-- START OF GIVEN DATA --

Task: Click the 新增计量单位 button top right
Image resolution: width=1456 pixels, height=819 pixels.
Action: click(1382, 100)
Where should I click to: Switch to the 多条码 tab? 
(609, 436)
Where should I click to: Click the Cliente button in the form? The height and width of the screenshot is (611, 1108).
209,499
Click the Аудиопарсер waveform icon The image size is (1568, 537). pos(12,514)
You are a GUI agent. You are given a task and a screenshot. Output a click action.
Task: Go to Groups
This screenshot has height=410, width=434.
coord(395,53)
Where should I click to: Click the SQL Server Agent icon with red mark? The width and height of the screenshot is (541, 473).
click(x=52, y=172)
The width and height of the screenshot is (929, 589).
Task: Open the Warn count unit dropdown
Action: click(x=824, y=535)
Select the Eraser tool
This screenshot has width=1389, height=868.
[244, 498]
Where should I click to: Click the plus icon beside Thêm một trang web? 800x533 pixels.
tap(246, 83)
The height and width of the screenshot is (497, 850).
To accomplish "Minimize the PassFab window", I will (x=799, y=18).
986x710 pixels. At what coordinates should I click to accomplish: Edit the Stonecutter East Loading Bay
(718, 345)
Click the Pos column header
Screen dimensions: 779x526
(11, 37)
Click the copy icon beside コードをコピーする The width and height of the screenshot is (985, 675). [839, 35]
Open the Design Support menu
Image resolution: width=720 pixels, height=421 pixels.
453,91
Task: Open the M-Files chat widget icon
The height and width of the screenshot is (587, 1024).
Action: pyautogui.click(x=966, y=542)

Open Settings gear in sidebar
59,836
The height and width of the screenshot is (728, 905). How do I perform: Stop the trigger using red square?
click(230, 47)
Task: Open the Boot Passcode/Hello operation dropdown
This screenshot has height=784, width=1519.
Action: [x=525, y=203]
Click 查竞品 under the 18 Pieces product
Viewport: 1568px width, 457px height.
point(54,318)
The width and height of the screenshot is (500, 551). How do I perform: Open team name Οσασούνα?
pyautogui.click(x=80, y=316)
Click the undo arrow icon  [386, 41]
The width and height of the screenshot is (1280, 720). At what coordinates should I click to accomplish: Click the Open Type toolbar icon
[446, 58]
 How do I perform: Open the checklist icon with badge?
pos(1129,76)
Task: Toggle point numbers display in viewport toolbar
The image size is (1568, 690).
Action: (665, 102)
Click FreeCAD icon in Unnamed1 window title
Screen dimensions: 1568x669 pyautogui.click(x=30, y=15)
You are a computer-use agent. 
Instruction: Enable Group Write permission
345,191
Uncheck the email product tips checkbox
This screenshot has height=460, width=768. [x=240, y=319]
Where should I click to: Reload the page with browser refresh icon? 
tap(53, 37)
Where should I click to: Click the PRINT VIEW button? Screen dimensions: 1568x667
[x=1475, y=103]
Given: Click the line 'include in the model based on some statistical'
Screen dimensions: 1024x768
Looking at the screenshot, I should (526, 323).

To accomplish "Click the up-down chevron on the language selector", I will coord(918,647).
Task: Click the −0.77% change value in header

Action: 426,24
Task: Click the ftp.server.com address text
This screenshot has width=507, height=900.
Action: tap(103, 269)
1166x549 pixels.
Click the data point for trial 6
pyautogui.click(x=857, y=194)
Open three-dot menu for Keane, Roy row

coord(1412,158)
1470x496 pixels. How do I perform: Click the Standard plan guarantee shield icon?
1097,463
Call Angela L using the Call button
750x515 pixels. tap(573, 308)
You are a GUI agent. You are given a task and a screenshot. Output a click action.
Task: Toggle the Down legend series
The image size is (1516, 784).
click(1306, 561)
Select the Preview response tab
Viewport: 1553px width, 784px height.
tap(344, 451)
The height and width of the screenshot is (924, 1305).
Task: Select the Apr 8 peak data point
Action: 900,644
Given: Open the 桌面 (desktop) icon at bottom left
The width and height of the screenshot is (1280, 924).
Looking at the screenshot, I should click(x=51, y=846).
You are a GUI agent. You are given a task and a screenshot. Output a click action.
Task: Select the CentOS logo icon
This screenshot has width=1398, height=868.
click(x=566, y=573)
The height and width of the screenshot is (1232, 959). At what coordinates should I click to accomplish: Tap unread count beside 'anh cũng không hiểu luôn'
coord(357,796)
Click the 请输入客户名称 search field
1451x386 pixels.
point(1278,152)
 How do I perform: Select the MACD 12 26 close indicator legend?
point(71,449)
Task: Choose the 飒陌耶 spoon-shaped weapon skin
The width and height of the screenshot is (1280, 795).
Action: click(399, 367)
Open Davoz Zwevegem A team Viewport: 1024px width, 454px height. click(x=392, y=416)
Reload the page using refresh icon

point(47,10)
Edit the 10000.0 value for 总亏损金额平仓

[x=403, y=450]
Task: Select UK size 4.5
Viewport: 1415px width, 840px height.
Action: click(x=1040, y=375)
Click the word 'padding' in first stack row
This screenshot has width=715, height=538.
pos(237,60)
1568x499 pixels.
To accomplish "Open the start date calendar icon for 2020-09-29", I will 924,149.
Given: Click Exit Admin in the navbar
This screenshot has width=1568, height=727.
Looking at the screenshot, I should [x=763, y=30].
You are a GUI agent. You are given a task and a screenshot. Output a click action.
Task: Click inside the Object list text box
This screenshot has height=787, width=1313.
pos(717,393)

-- END OF GIVEN DATA --

*GIVEN INSTRUCTION*
Rewrite all of the records with "Where should I click to" changed to "Which point should I click to" and everything else left the same.

*CORRECT RESPONSE*
Task: Click the 新增计量单位 button top right
Image resolution: width=1456 pixels, height=819 pixels.
Action: click(1382, 100)
Which point should I click to: Switch to the 多条码 tab? 
(609, 436)
Which point should I click to: Click the Cliente button in the form? The height and width of the screenshot is (611, 1108).
209,499
Click the Аудиопарсер waveform icon The image size is (1568, 537). pos(12,514)
You are a GUI agent. You are given a task and a screenshot. Output a click action.
Task: Go to Groups
This screenshot has height=410, width=434.
coord(395,53)
Which point should I click to: Click the SQL Server Agent icon with red mark? The width and height of the screenshot is (541, 473).
click(x=52, y=172)
The width and height of the screenshot is (929, 589).
Task: Open the Warn count unit dropdown
Action: click(x=824, y=535)
Select the Eraser tool
This screenshot has width=1389, height=868.
[244, 498]
Which point should I click to: Click the plus icon beside Thêm một trang web? 800x533 pixels.
tap(246, 83)
The height and width of the screenshot is (497, 850).
To accomplish "Minimize the PassFab window", I will (x=799, y=18).
986x710 pixels. At what coordinates should I click to accomplish: Edit the Stonecutter East Loading Bay
(718, 345)
Click the Pos column header
Screen dimensions: 779x526
(11, 37)
Click the copy icon beside コードをコピーする The width and height of the screenshot is (985, 675). [839, 35]
Open the Design Support menu
Image resolution: width=720 pixels, height=421 pixels.
453,91
Task: Open the M-Files chat widget icon
The height and width of the screenshot is (587, 1024).
Action: pyautogui.click(x=966, y=542)

Open Settings gear in sidebar
59,836
The height and width of the screenshot is (728, 905). How do I perform: Stop the trigger using red square?
click(230, 47)
Task: Open the Boot Passcode/Hello operation dropdown
This screenshot has height=784, width=1519.
Action: [x=525, y=203]
Click 查竞品 under the 18 Pieces product
Viewport: 1568px width, 457px height.
point(54,318)
The width and height of the screenshot is (500, 551). How do I perform: Open team name Οσασούνα?
pyautogui.click(x=80, y=316)
Click the undo arrow icon  [386, 41]
The width and height of the screenshot is (1280, 720). At what coordinates should I click to accomplish: Click the Open Type toolbar icon
[446, 58]
 How do I perform: Open the checklist icon with badge?
pos(1129,76)
Task: Toggle point numbers display in viewport toolbar
The image size is (1568, 690).
Action: (665, 102)
Click FreeCAD icon in Unnamed1 window title
Screen dimensions: 1568x669 pyautogui.click(x=30, y=15)
You are a computer-use agent. 
Instruction: Enable Group Write permission
345,191
Uncheck the email product tips checkbox
This screenshot has height=460, width=768. [x=240, y=319]
Which point should I click to: Reload the page with browser refresh icon? 
tap(53, 37)
Which point should I click to: Click the PRINT VIEW button? Screen dimensions: 1568x667
[x=1475, y=103]
Given: Click the line 'include in the model based on some statistical'
Screen dimensions: 1024x768
Looking at the screenshot, I should (526, 323).

To accomplish "Click the up-down chevron on the language selector", I will coord(918,647).
Task: Click the −0.77% change value in header

Action: 426,24
Task: Click the ftp.server.com address text
This screenshot has width=507, height=900.
Action: tap(103, 269)
1166x549 pixels.
Click the data point for trial 6
pyautogui.click(x=857, y=194)
Open three-dot menu for Keane, Roy row

coord(1412,158)
1470x496 pixels. How do I perform: Click the Standard plan guarantee shield icon?
1097,463
Call Angela L using the Call button
750x515 pixels. tap(573, 308)
You are a GUI agent. You are given a task and a screenshot. Output a click action.
Task: Toggle the Down legend series
The image size is (1516, 784).
click(1306, 561)
Select the Preview response tab
Viewport: 1553px width, 784px height.
tap(344, 451)
The height and width of the screenshot is (924, 1305).
Task: Select the Apr 8 peak data point
Action: 900,644
Given: Open the 桌面 (desktop) icon at bottom left
The width and height of the screenshot is (1280, 924).
Looking at the screenshot, I should click(x=51, y=846).
You are a GUI agent. You are given a task and a screenshot. Output a click action.
Task: Select the CentOS logo icon
This screenshot has width=1398, height=868.
click(x=566, y=573)
The height and width of the screenshot is (1232, 959). At what coordinates should I click to accomplish: Tap unread count beside 'anh cũng không hiểu luôn'
coord(357,796)
Click the 请输入客户名称 search field
1451x386 pixels.
point(1278,152)
 How do I perform: Select the MACD 12 26 close indicator legend?
point(71,449)
Task: Choose the 飒陌耶 spoon-shaped weapon skin
The width and height of the screenshot is (1280, 795).
Action: click(399, 367)
Open Davoz Zwevegem A team Viewport: 1024px width, 454px height. click(x=392, y=416)
Reload the page using refresh icon

point(47,10)
Edit the 10000.0 value for 总亏损金额平仓

[x=403, y=450]
Task: Select UK size 4.5
Viewport: 1415px width, 840px height.
Action: click(x=1040, y=375)
Click the word 'padding' in first stack row
This screenshot has width=715, height=538.
pos(237,60)
1568x499 pixels.
To accomplish "Open the start date calendar icon for 2020-09-29", I will 924,149.
Given: Click Exit Admin in the navbar
This screenshot has width=1568, height=727.
Looking at the screenshot, I should [x=763, y=30].
You are a GUI agent. You are given a task and a screenshot. Output a click action.
Task: Click inside the Object list text box
This screenshot has height=787, width=1313.
pos(717,393)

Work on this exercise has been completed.